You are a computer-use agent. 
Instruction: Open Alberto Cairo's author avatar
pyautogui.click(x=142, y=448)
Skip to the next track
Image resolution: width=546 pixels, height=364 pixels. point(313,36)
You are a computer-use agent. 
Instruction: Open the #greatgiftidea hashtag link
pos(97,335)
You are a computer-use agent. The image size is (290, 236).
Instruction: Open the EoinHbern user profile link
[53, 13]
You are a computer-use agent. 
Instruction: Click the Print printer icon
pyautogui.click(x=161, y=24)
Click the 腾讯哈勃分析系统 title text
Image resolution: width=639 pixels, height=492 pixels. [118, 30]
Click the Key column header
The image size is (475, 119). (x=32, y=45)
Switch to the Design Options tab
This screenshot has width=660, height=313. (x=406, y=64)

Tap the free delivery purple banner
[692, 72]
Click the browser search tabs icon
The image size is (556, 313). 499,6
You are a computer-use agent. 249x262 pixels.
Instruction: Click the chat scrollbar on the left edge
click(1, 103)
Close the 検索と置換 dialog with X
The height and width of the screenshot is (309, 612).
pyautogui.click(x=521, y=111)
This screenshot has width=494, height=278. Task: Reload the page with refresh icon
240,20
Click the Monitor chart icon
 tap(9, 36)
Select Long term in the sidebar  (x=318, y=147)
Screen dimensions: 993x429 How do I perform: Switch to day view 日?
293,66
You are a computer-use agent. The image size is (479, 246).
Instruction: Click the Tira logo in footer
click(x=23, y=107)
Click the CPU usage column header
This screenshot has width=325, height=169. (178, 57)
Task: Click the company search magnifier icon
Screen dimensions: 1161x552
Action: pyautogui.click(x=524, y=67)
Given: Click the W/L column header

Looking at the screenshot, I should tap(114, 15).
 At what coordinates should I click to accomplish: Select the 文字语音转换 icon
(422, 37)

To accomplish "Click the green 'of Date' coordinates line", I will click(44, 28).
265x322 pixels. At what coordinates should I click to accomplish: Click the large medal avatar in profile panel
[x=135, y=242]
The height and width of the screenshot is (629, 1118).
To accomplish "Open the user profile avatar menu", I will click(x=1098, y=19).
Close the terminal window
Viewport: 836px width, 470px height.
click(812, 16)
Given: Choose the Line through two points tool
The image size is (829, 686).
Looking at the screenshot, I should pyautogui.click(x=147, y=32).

**What you should do:** Your reply should consist of the records, copied exactly.

**Solution:**
You are a computer-use agent. 
Instruction: Open Alberto Cairo's author avatar
pyautogui.click(x=142, y=448)
Skip to the next track
Image resolution: width=546 pixels, height=364 pixels. point(313,36)
You are a computer-use agent. 
Instruction: Open the #greatgiftidea hashtag link
pos(97,335)
You are a computer-use agent. The image size is (290, 236).
Instruction: Open the EoinHbern user profile link
[53, 13]
You are a computer-use agent. 
Instruction: Click the Print printer icon
pyautogui.click(x=161, y=24)
Click the 腾讯哈勃分析系统 title text
Image resolution: width=639 pixels, height=492 pixels. [118, 30]
Click the Key column header
The image size is (475, 119). (x=32, y=45)
Switch to the Design Options tab
This screenshot has width=660, height=313. (x=406, y=64)

Tap the free delivery purple banner
[692, 72]
Click the browser search tabs icon
The image size is (556, 313). 499,6
You are a computer-use agent. 249x262 pixels.
Instruction: Click the chat scrollbar on the left edge
click(1, 103)
Close the 検索と置換 dialog with X
The height and width of the screenshot is (309, 612).
pyautogui.click(x=521, y=111)
This screenshot has width=494, height=278. Task: Reload the page with refresh icon
240,20
Click the Monitor chart icon
 tap(9, 36)
Select Long term in the sidebar  (x=318, y=147)
Screen dimensions: 993x429 How do I perform: Switch to day view 日?
293,66
You are a computer-use agent. The image size is (479, 246).
Instruction: Click the Tira logo in footer
click(x=23, y=107)
Click the CPU usage column header
This screenshot has width=325, height=169. (178, 57)
Task: Click the company search magnifier icon
Screen dimensions: 1161x552
Action: pyautogui.click(x=524, y=67)
Given: Click the W/L column header

Looking at the screenshot, I should tap(114, 15).
 At what coordinates should I click to accomplish: Select the 文字语音转换 icon
(422, 37)

To accomplish "Click the green 'of Date' coordinates line", I will click(44, 28).
265x322 pixels. At what coordinates should I click to accomplish: Click the large medal avatar in profile panel
[x=135, y=242]
The height and width of the screenshot is (629, 1118).
To accomplish "Open the user profile avatar menu", I will click(x=1098, y=19).
Close the terminal window
Viewport: 836px width, 470px height.
click(812, 16)
Given: Choose the Line through two points tool
The image size is (829, 686).
Looking at the screenshot, I should pyautogui.click(x=147, y=32).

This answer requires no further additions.